3.14.2012

A TINY VICTORIAN COTTAGE

i know the pictures of this cottage have been circulating through pinterst and tumblr for quite some time now but, here's the story behind them. it's quite awesome and dreamy.
Sandra Foster turned a Catskills hunting cabin into the romantic Victorian cottage she had always wanted, using vintage columns, flooring and wavy glass windows, and doing the carpentry herself.
Ms. Foster extended the porch, replaced the tree trunks with vintage columns (which cost $60 each) and painted the house green and white.
Before the renovation, the cabin was originally a 9-by-10-foot box, with a porch roof supported by white willow tree trunks.

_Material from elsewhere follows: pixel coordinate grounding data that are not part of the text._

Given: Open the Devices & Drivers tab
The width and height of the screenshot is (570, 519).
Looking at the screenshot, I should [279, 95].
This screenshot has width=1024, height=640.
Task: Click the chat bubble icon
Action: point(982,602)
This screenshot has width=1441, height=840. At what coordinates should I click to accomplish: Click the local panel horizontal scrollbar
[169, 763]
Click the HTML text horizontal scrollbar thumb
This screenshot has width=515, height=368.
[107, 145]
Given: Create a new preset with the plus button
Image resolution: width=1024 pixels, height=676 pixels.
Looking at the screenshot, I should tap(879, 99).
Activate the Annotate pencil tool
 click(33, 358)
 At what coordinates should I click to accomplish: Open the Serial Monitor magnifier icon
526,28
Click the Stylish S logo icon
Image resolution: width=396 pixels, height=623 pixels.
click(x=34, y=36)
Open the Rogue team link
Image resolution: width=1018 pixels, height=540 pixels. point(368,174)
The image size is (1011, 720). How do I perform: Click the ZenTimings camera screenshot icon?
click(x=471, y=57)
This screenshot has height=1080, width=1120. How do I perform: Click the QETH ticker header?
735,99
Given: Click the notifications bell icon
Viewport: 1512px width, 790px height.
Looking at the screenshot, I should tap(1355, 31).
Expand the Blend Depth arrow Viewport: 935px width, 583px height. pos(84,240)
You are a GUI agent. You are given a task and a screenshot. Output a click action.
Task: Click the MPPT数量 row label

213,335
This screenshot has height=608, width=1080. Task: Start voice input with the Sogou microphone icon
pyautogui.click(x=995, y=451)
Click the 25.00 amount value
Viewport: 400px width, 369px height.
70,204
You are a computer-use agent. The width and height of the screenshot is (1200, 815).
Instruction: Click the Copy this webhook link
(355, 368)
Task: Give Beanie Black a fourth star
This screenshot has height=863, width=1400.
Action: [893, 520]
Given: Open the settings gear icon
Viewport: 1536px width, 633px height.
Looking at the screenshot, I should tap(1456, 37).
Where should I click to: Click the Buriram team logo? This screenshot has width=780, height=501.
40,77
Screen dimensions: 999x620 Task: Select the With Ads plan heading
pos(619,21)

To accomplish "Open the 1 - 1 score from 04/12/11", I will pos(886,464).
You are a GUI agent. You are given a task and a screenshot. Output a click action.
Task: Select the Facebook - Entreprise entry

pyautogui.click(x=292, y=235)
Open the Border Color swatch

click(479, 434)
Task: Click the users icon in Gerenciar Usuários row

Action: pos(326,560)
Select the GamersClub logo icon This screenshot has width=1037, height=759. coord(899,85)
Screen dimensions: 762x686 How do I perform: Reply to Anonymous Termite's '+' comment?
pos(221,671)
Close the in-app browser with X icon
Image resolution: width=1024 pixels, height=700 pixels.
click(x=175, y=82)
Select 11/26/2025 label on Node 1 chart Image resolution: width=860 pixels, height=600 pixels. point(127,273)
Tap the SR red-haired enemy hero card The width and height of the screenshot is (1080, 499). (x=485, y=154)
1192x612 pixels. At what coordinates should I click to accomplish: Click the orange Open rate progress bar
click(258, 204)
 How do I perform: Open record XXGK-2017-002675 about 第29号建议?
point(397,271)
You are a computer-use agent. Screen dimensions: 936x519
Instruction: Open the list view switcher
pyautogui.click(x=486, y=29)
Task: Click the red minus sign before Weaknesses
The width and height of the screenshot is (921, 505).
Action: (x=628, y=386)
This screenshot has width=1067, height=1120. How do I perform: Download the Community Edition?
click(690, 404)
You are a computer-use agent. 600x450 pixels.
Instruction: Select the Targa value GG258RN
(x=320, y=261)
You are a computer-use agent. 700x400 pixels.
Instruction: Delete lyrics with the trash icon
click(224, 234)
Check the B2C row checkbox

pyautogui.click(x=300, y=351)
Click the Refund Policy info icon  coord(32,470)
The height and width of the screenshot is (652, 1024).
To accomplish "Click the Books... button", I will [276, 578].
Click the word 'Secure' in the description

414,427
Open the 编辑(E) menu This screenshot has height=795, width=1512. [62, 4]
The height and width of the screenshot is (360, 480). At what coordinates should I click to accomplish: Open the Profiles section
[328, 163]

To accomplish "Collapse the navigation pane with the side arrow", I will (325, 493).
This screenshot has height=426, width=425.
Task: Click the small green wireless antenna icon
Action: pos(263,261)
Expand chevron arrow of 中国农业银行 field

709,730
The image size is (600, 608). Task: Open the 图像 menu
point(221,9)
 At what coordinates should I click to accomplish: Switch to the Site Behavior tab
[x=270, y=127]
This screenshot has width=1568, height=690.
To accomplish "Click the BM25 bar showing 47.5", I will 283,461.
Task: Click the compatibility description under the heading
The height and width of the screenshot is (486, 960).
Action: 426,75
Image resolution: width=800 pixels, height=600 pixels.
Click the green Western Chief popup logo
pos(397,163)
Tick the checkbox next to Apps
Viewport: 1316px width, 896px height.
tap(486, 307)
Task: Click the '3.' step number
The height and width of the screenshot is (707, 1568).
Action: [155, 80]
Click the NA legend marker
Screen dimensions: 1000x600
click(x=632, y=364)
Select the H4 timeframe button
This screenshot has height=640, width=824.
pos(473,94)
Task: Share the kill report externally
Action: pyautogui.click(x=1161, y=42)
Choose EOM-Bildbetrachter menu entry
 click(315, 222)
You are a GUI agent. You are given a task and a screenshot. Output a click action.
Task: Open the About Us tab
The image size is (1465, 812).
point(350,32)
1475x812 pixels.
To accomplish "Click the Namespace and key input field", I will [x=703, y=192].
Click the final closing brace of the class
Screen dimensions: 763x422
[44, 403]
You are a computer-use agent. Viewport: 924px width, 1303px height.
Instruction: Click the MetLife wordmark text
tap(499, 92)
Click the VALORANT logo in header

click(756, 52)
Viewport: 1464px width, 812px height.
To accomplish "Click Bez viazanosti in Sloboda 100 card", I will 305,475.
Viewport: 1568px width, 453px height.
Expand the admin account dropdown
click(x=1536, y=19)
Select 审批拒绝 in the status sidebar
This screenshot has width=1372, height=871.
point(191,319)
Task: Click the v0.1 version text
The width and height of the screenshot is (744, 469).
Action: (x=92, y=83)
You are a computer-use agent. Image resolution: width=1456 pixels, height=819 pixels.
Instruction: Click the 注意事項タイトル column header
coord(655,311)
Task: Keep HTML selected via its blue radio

The cottage fulfills a dream for Ms. Foster, whose middle-class family lost their home when she was a teenager on Long Island.
The china closet is a study of woodworking improvisation: Ms. Foster built the shelves, then added arched French doors that she found at a yard sale for $15 each. She has been collecting Limoges china for years.
The shabby-chic retreat doesn't have a bathroom or a kitchen, but it is a dream of Victoriana: stacks of Limoges china with tiny rosebud patterns; chandeliers dripping crystal; billows of tissue-paper garlands. Many of the furnishings, like the $15 chandelier hanging over the sitting area, were flea market finds.
The pantry door, hung with a sachet made by a local artist, is from the garage of Ms. Foster's previous home.
The mirror was "a strange Band-Aid color — sort of pinky orange," Ms. Foster said, when she found it at a yard sale. She bought it for $22 and painted it with Ralph Lauren's Cove Point in flat white, the same color she used on the cottage walls. For the floors, she used Benjamin Moore's China White paint.
The porch: a triumph of salvage. The vintage door has its original paint, plus gingerbread trim. Ms. Foster made the window box from salvaged wood, then glued on garlands from doityourselfchic.com. The step (also a tool drawer) is topped with wood from a bench pulled from the creek. Flooring was salvaged from partly rotting boards in a previous house. The chair: $5 at a flea market.
The sleeping loft is accessible only by ladder — which has kept Ms. Foster's husband, Todd, who has back troubles, from joining her there.
The chandelier over the bed is from Target, as is the Simply Shabby Chic by Rachel Ashwell bedding.
Ms. Foster makes flowerlike paper garlands for the cottage out of tissue paper.
A stream runs between Ms. Foster's cottage and the trailer that  she and her husband, Todd, live in. Furnishings must be lightweight enough to carry across.
Mr. Foster calls their 1971 trailer "the Groove Tube," because of its gold and avocado-green décor.
The Fosters at the trailer they share. Mr. Foster also has a retreat on the 14-acre property: a truck-size shed covered by an enormous tarp, furnished with a big-screen TV, videotapes and cooking equipment.